CSE Faculty Candidate Seminar - Angelina Wang

Angelina Wang Headshot.jpg

Name: Angelina Wang, Ph.D. student at Princeton University

Date: Tuesday, January 23, 2024 at 11:00 am

Location: Coda Building, Second Floor, Room 230 (Google Maps link)

Link: The recording of this in-person seminar will be uploaded to CSE's MediaSpace

Title: Operationalizing Responsible Machine Learning: From Equality Towards Equity

Abstract: With the widespread proliferation of machine learning, there arises both the opportunity for societal benefit as well as the risk of harm. Approaching responsible machine learning is difficult because technical approaches may build on too many layers of abstraction, ending up prioritizing a mathematical definition of fairness that correlates poorly to real-world constructs of fairness. On the other hand, social approaches engaging with prescriptive theories may produce findings that are too abstract to translate well into practice. In my research, I bridge these approaches and use social implications to guide technical work. I will discuss three research directions that show how although the technically convenient thing to do is consider equality acontextually, through stronger engagement with societal context we can operationalize a more equitable formulation. First, I will introduce a dataset tool that we built to analyze complex, socially-grounded forms of visual bias. Then, I will give empirical evidence to support how we should incorporate societal context in bringing intersectionality into machine learning. Finally, I will talk about how to formulate the evaluation metric of bias amplification based on more realistic assumptions about the state of the world. Overall, I will cover how we can expand a narrow focus on equality in responsible machine learning to a broader understanding of equity that substantively engages with societal context.

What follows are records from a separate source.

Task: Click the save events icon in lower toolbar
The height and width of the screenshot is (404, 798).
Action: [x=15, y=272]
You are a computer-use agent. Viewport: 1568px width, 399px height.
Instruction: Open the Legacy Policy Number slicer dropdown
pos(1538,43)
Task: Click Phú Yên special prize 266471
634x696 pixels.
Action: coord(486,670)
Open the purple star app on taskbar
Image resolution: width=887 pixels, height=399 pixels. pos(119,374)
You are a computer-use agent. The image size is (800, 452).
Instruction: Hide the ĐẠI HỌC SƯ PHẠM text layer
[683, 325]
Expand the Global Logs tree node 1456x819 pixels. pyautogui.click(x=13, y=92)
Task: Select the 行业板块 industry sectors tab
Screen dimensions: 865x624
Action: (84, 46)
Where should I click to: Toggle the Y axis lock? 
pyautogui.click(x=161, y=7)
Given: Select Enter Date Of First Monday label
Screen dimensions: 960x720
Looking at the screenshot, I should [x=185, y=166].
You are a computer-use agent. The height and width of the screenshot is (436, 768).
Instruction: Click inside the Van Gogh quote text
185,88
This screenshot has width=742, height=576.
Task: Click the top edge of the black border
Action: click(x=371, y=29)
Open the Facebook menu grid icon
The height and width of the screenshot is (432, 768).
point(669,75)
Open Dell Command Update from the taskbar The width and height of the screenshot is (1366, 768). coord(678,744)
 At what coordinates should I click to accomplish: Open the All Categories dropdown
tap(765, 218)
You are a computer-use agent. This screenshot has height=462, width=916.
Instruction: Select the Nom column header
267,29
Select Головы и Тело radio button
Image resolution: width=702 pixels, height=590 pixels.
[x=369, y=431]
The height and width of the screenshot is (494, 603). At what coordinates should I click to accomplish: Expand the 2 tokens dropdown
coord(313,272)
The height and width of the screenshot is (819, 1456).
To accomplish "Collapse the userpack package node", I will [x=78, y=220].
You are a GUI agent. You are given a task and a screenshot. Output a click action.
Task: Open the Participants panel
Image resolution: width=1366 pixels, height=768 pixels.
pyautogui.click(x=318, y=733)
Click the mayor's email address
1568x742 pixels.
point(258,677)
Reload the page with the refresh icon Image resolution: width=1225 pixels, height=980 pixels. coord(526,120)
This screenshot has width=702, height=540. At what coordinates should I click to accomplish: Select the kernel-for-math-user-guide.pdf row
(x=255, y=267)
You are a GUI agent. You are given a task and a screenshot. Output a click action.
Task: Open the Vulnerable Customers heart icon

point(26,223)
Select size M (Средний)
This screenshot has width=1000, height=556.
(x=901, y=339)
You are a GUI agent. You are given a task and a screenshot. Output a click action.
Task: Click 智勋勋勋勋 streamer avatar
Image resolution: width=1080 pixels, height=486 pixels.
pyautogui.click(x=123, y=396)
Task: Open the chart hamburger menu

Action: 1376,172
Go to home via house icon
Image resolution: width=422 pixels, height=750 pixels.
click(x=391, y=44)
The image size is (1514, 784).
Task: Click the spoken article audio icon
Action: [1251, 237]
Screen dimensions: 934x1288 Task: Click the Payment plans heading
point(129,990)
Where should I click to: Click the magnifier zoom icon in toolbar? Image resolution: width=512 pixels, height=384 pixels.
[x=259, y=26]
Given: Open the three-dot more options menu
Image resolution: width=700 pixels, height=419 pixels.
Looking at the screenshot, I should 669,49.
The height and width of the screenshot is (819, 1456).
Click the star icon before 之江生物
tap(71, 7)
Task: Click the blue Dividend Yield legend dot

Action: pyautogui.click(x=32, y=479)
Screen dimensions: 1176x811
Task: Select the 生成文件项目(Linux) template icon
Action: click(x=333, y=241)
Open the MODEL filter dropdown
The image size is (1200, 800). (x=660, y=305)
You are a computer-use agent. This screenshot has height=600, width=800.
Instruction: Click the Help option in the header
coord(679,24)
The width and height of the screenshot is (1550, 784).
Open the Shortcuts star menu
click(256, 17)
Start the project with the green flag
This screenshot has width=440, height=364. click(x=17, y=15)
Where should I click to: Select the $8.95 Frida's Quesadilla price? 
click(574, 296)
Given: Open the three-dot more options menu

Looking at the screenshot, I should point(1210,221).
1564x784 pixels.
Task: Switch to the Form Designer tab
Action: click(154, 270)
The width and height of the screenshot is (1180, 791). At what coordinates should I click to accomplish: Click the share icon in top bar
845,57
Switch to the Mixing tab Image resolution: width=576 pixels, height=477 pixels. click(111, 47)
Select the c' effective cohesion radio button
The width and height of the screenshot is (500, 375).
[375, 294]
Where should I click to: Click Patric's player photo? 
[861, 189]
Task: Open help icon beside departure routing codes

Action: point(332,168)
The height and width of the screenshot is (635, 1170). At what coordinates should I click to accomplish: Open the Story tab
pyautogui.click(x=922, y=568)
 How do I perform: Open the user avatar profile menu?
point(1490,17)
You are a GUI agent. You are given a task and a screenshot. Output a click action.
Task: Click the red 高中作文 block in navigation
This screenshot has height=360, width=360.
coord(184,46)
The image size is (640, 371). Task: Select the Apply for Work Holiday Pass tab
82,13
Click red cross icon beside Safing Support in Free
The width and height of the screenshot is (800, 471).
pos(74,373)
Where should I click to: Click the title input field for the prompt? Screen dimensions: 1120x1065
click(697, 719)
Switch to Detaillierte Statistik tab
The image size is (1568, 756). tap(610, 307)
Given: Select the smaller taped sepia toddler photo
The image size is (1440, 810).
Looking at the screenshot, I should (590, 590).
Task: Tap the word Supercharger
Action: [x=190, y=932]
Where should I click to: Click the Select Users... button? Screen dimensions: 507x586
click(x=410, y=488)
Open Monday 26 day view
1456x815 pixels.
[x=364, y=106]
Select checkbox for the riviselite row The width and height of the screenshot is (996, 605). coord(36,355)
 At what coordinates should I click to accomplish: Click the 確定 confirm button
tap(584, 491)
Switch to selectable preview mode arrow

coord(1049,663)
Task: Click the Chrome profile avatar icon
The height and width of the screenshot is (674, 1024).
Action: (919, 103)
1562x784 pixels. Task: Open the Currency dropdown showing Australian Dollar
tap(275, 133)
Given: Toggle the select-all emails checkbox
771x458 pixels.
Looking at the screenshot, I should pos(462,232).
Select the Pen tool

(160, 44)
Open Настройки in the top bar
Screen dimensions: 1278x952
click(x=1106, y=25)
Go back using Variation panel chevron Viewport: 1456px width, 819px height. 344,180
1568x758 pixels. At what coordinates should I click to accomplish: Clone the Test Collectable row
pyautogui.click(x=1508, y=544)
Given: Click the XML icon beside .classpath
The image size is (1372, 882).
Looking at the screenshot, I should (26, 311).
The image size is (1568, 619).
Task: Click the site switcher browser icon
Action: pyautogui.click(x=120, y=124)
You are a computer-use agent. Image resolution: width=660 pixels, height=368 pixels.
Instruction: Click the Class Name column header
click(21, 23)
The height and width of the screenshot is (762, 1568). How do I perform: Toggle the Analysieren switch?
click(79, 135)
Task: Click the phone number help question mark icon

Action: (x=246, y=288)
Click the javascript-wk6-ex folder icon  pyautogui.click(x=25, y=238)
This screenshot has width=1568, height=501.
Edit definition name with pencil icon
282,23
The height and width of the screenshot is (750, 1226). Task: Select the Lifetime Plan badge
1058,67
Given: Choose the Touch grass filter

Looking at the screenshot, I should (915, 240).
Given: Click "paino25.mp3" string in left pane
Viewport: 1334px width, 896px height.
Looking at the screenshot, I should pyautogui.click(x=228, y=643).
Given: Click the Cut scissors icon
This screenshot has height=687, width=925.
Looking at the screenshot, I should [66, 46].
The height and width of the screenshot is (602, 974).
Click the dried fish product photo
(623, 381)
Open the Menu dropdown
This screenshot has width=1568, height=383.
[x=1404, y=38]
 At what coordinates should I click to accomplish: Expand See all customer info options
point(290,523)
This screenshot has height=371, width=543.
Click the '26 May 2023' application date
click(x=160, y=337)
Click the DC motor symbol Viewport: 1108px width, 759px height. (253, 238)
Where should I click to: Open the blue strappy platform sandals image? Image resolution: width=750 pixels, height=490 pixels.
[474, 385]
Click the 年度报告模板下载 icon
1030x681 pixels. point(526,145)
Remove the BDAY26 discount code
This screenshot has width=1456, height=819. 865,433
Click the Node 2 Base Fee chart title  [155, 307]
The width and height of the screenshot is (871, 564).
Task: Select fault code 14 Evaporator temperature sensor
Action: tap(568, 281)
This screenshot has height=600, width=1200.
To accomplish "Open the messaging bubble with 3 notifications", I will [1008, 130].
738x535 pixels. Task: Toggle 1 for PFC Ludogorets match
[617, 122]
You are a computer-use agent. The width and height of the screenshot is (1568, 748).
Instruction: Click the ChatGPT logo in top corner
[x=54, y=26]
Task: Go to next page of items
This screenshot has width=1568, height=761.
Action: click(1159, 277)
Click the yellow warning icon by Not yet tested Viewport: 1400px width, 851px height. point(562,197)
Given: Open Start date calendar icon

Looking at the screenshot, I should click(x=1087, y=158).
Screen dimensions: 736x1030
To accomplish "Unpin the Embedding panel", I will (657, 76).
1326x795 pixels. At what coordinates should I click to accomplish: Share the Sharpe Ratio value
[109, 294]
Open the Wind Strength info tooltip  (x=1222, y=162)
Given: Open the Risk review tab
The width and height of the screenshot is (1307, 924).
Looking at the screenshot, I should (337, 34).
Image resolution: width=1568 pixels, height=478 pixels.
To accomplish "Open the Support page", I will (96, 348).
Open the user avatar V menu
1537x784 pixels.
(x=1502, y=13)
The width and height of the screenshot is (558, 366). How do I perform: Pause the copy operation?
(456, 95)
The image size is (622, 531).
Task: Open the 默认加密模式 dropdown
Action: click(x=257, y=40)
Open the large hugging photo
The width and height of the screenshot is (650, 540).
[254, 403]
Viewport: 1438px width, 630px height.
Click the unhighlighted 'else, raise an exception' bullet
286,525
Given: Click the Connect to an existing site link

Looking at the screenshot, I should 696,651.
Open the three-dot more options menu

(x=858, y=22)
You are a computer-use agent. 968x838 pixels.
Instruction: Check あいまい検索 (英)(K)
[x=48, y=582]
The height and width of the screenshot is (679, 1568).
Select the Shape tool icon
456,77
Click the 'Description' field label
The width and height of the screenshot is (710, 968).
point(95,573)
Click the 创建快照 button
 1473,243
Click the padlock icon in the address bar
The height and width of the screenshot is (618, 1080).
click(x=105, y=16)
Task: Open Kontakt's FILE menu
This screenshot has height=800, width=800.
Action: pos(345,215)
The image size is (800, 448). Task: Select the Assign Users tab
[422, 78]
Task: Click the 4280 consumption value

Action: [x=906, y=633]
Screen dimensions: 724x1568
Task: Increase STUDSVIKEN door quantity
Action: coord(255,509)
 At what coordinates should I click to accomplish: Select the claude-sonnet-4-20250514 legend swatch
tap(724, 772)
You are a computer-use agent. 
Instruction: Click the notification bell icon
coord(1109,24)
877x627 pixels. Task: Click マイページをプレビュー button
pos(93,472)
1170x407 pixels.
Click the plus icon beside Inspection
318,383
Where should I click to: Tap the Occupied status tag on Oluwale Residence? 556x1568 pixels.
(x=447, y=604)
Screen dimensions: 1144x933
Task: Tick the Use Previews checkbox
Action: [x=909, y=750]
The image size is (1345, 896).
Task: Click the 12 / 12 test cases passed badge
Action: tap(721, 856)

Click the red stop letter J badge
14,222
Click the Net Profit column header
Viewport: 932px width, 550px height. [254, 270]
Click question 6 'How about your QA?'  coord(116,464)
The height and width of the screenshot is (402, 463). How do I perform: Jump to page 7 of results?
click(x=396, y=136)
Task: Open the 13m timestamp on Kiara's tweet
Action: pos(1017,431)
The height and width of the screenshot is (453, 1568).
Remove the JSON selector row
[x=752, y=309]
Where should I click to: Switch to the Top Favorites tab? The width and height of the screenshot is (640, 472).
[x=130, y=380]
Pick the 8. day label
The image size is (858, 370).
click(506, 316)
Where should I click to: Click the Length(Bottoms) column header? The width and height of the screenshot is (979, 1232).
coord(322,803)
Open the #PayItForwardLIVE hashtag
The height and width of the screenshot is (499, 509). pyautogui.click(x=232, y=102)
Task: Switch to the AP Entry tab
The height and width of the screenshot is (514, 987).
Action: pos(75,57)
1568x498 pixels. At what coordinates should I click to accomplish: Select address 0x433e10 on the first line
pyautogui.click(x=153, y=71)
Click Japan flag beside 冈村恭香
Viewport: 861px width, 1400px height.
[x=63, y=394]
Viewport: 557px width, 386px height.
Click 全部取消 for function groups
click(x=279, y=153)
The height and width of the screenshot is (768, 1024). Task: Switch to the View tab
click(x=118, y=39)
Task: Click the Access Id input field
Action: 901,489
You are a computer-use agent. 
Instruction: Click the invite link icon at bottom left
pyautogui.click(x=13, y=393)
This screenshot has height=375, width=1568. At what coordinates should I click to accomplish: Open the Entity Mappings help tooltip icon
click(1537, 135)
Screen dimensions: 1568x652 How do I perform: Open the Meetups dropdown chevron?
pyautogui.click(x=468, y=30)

Bio: Angelina Wang is a computer science Ph.D. student at Princeton University advised by Olga Russakovsky. Her research is in the area of machine learning fairness and algorithmic bias. She has been recognized by the NSF GRFP, EECS Rising Stars, and Siebel Scholarship. She has published in top machine learning (ICML, AAAI), computer vision (ICCV, IJCV), and responsible computing (FAccT, JRC) venues, including spotlight and oral presentations. Previously, she has interned with Microsoft Research and Arthur AI, and received a B.S. in Electrical Engineering and Computer Science from UC Berkeley.